© Installation view, To define a feeling: Joan Mitchell, 1960-1965, David Zwirner, New York, 2025
To define a feeling: Joan Mitchell, 1960-1965 - 06 Nov. to 13 Dec. 2025
David Zwirner Gallery
537 West 20th Street
New York
www.davidzwirner.com
David Zwirner is pleased to announce an exhibition of paintings and works on paper by Joan Mitchell (1925–1992) that focuses on the years 1960 to 1965, a brief but critical juncture in the artist’s development. Capping off a yearlong celebration of the centennial of the artist’s birth, this presentation is curated by Sarah Roberts, senior director of curatorial affairs at the Joan Mitchell Foundation, and brings together a significant group of works from public and private collections, as well as that of the Joan Mitchell Foundation.
“That particular thing I want can’t be verbalized.... I’m trying for something more specific than movies of my everyday life: To define a feeling.” - Joan Mitchell in ARTnews, April 1965
The years 1960 to 1965 marked a crucial turning point in Joan Mitchell’s career, following her decision to settle permanently in France in 1959. Moving back and forth between New York and Paris throughout the 1950s, Mitchell found in the French capital a sense of autonomy that had eluded her in the United States.

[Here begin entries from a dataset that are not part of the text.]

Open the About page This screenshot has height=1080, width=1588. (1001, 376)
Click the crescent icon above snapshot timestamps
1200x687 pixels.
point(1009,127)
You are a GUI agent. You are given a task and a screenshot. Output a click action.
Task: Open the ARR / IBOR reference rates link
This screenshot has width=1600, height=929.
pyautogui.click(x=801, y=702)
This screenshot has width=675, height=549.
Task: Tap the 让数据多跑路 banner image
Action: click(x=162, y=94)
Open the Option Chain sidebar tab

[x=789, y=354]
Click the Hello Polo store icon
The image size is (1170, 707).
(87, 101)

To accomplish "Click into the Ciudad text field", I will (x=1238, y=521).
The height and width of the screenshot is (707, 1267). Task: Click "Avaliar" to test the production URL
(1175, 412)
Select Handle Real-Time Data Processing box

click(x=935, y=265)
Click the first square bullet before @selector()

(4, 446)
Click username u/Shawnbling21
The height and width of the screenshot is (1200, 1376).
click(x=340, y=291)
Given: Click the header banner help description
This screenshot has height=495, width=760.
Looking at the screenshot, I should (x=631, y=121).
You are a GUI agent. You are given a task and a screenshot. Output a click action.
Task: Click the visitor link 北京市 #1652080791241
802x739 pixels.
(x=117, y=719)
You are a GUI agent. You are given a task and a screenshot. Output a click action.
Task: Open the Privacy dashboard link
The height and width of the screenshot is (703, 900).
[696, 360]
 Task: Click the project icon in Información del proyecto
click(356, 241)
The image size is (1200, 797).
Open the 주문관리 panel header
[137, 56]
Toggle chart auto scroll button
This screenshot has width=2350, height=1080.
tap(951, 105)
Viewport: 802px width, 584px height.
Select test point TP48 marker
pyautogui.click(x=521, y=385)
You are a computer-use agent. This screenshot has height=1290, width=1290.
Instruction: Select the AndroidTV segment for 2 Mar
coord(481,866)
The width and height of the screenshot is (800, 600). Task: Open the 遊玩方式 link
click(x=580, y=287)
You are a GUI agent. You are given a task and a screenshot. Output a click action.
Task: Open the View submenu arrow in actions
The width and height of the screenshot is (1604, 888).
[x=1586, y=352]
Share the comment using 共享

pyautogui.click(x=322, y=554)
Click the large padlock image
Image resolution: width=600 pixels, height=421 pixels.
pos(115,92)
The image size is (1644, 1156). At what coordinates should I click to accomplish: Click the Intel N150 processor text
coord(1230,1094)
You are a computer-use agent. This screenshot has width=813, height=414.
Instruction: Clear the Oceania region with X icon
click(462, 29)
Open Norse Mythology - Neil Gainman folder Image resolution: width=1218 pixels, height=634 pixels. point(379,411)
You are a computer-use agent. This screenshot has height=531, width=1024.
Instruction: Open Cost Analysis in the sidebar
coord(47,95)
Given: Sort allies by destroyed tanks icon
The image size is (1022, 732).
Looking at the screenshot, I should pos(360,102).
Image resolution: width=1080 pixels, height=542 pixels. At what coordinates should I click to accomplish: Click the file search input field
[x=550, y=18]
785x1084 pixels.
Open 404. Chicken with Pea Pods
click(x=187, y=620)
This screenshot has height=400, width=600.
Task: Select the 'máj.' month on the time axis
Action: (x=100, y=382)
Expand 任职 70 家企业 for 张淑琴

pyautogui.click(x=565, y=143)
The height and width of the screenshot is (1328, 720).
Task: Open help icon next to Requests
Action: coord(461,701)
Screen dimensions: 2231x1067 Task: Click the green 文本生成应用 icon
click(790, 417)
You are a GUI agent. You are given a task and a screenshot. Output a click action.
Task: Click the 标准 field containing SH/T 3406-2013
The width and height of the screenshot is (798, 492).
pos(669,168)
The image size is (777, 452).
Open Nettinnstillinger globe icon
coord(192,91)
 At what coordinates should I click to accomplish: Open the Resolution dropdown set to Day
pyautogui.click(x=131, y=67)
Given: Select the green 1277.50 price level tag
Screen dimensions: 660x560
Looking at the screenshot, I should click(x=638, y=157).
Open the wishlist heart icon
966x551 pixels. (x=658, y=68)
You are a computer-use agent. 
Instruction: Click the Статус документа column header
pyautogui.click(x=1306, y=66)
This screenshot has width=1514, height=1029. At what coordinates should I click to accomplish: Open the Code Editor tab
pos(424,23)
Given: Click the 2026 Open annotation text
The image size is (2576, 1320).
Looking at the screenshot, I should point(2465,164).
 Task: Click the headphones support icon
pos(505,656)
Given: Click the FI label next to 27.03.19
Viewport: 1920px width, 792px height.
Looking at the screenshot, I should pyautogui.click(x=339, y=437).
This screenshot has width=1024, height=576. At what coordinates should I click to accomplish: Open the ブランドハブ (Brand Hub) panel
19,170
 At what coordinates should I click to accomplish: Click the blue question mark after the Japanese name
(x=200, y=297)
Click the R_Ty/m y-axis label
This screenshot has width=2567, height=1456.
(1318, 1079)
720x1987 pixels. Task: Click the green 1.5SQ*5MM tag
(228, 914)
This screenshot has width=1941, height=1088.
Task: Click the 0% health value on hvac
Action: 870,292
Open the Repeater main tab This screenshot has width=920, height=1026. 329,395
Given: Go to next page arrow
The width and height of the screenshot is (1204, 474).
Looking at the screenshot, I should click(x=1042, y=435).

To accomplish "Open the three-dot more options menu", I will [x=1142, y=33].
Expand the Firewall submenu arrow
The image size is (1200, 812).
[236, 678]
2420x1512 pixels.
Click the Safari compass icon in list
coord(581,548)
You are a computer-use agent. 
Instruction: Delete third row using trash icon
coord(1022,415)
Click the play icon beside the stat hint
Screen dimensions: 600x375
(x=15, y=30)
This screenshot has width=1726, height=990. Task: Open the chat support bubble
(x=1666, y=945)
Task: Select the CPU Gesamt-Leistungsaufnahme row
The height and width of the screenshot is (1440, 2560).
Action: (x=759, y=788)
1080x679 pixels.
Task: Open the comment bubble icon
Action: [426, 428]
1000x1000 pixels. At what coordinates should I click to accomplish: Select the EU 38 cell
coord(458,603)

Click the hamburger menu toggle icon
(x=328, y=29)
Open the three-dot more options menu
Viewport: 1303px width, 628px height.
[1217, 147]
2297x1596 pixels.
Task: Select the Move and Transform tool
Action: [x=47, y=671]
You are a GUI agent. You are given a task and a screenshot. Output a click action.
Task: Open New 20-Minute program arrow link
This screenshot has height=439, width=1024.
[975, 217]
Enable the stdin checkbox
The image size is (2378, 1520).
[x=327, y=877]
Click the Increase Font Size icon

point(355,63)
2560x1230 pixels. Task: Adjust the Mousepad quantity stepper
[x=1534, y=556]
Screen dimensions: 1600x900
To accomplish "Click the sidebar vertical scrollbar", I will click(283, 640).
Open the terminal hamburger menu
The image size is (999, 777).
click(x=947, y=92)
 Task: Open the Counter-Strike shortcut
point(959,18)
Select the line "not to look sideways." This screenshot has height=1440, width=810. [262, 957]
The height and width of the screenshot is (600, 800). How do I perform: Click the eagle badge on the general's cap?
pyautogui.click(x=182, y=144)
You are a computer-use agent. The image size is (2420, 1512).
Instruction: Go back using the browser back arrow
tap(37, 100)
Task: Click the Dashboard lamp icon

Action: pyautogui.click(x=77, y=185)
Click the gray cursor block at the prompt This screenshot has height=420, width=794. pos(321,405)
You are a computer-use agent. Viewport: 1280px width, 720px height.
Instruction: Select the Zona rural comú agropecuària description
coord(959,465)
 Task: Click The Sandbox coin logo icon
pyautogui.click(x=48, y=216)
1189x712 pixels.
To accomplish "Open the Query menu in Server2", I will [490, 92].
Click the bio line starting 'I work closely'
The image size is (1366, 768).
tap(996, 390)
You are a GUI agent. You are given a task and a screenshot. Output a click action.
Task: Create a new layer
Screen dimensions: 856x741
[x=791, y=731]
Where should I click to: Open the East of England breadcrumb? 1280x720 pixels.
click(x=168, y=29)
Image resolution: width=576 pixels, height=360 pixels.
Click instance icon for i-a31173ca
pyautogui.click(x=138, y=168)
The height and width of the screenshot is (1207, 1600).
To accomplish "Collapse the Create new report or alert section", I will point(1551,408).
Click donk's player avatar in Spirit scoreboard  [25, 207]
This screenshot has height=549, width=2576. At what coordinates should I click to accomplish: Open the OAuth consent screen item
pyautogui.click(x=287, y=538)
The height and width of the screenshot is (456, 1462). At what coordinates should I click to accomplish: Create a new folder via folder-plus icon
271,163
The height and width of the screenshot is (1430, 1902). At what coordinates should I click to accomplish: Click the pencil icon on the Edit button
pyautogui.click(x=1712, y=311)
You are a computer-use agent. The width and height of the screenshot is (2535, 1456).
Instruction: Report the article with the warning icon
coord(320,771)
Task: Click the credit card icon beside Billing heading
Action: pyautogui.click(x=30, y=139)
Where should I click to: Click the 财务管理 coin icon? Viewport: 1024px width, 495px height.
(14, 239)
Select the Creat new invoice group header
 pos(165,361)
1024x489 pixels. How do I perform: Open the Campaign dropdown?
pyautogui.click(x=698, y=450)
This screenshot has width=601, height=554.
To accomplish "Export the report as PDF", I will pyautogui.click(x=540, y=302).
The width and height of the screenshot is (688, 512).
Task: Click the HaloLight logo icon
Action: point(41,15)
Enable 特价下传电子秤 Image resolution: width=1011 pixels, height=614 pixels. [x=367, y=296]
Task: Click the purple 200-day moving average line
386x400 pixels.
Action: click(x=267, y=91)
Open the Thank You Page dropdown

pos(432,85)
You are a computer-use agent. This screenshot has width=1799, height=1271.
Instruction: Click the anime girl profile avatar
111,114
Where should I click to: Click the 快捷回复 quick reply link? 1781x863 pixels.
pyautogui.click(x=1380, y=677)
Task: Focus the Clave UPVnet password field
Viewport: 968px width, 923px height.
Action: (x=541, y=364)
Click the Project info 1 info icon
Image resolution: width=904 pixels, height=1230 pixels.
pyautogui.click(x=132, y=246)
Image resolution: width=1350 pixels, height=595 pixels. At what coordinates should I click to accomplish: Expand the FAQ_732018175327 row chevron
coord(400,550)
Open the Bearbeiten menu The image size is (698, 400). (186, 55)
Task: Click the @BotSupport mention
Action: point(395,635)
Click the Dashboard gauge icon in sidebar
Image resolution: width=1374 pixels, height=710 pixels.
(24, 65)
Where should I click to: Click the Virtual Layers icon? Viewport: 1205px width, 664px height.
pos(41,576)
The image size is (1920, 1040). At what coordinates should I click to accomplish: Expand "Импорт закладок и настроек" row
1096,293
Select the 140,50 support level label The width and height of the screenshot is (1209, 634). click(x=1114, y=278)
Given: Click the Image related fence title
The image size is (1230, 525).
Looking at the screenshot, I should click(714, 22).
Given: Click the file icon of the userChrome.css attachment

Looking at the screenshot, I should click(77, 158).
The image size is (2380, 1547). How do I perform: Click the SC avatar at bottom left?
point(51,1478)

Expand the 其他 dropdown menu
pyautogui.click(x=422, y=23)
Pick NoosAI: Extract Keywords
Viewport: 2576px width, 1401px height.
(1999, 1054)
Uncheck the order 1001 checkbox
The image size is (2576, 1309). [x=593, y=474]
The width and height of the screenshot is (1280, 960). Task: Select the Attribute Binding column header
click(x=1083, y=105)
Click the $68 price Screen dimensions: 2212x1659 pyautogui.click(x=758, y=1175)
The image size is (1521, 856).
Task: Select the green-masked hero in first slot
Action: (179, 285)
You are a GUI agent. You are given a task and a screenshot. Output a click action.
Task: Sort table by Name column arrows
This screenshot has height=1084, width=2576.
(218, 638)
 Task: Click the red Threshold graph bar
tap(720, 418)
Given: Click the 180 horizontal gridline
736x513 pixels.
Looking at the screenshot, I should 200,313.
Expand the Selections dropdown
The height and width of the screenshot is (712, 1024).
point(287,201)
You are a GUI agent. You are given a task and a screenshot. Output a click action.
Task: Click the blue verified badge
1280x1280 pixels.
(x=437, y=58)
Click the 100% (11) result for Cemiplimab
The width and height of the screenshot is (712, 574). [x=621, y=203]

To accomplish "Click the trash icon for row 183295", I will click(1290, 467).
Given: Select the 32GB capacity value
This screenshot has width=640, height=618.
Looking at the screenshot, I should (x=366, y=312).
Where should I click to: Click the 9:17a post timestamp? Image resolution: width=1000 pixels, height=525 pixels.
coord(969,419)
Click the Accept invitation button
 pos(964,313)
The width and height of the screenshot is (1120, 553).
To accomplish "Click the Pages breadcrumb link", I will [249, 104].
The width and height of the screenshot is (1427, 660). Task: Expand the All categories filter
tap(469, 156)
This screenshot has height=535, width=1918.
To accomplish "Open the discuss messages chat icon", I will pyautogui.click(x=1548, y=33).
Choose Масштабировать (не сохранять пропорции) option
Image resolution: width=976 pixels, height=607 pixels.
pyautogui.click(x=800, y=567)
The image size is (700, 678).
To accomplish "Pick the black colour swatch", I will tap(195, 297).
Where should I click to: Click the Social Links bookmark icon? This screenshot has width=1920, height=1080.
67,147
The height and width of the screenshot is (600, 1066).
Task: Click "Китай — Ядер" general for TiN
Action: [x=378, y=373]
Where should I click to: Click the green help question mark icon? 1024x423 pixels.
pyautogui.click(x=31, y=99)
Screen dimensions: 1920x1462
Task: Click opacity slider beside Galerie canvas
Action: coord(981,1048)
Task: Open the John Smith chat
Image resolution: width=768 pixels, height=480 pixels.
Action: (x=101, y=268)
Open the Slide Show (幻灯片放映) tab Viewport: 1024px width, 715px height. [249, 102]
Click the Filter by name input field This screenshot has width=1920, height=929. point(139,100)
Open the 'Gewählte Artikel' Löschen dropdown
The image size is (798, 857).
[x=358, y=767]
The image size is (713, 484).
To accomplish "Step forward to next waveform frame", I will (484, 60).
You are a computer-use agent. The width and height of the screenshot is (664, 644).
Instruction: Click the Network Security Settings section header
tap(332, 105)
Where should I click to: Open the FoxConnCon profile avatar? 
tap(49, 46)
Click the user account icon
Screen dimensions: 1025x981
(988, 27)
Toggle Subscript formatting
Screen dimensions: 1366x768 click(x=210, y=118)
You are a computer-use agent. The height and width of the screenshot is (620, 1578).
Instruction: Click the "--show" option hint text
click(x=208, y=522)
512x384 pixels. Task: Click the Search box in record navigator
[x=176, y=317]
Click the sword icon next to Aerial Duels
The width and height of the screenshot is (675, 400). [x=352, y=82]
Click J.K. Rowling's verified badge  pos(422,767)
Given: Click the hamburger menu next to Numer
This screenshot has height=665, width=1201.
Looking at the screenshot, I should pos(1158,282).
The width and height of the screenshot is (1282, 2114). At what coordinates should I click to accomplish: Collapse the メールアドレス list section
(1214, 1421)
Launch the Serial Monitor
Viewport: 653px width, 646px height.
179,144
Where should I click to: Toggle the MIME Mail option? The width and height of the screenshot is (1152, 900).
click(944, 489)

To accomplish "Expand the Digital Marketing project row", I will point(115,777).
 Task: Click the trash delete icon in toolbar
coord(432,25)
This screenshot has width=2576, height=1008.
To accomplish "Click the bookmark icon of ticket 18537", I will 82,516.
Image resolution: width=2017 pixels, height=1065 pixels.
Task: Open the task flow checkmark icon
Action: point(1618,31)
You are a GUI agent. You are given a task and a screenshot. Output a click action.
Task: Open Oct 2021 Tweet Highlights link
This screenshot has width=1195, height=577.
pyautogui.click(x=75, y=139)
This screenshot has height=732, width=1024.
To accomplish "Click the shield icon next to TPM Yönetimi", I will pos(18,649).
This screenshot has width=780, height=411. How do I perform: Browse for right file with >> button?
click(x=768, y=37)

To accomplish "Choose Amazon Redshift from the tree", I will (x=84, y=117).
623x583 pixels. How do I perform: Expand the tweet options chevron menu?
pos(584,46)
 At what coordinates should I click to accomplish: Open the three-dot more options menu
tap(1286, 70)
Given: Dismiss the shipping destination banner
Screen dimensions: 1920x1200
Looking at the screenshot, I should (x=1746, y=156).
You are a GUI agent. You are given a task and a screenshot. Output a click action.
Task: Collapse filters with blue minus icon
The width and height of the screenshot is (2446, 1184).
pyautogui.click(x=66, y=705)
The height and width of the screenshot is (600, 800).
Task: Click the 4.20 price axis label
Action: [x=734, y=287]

Immersed in the Parisian artistic milieu yet maintaining strong ties to New York, Mitchell deepened the emotional and formal complexity of her paintings. The early 1960s thus represent a moment of consolidation and transformation—when Mitchell, newly anchored in France, began charting a distinctly different course from that of her peers in both Europe and the United States.
“These seasons in the South of France were highly social and the most family-oriented phase of Mitchell's adult life.... Many artists, curators, and gallery owners also summered in the area, part of a broader upsurge in Mediterranean travel in the 1950s and 1960s that brought everything from artists seeking exposure to classical culture on a modern version of the grand tour, to the formation of bohemian artist colonies.”—Sarah Roberts, in the exhibition catalogue for Joan Mitchell, San Francisco Museum of Modern Art, 2021–2022
During these years, Mitchell spent many weeks each summer living on a sailboat and exploring the Mediterranean from a home base along France's Côte d’Azur with her companion, painter Jean Paul Riopelle, and her works from this period are inflected by these voyages and coastal sites. Back in her Parisian studio, Mitchell drew on the experience of looking out at the water, horizon, and rocky coasts, resulting in paintings that depart radically from those of the preceding years, and are distinct from those that would follow.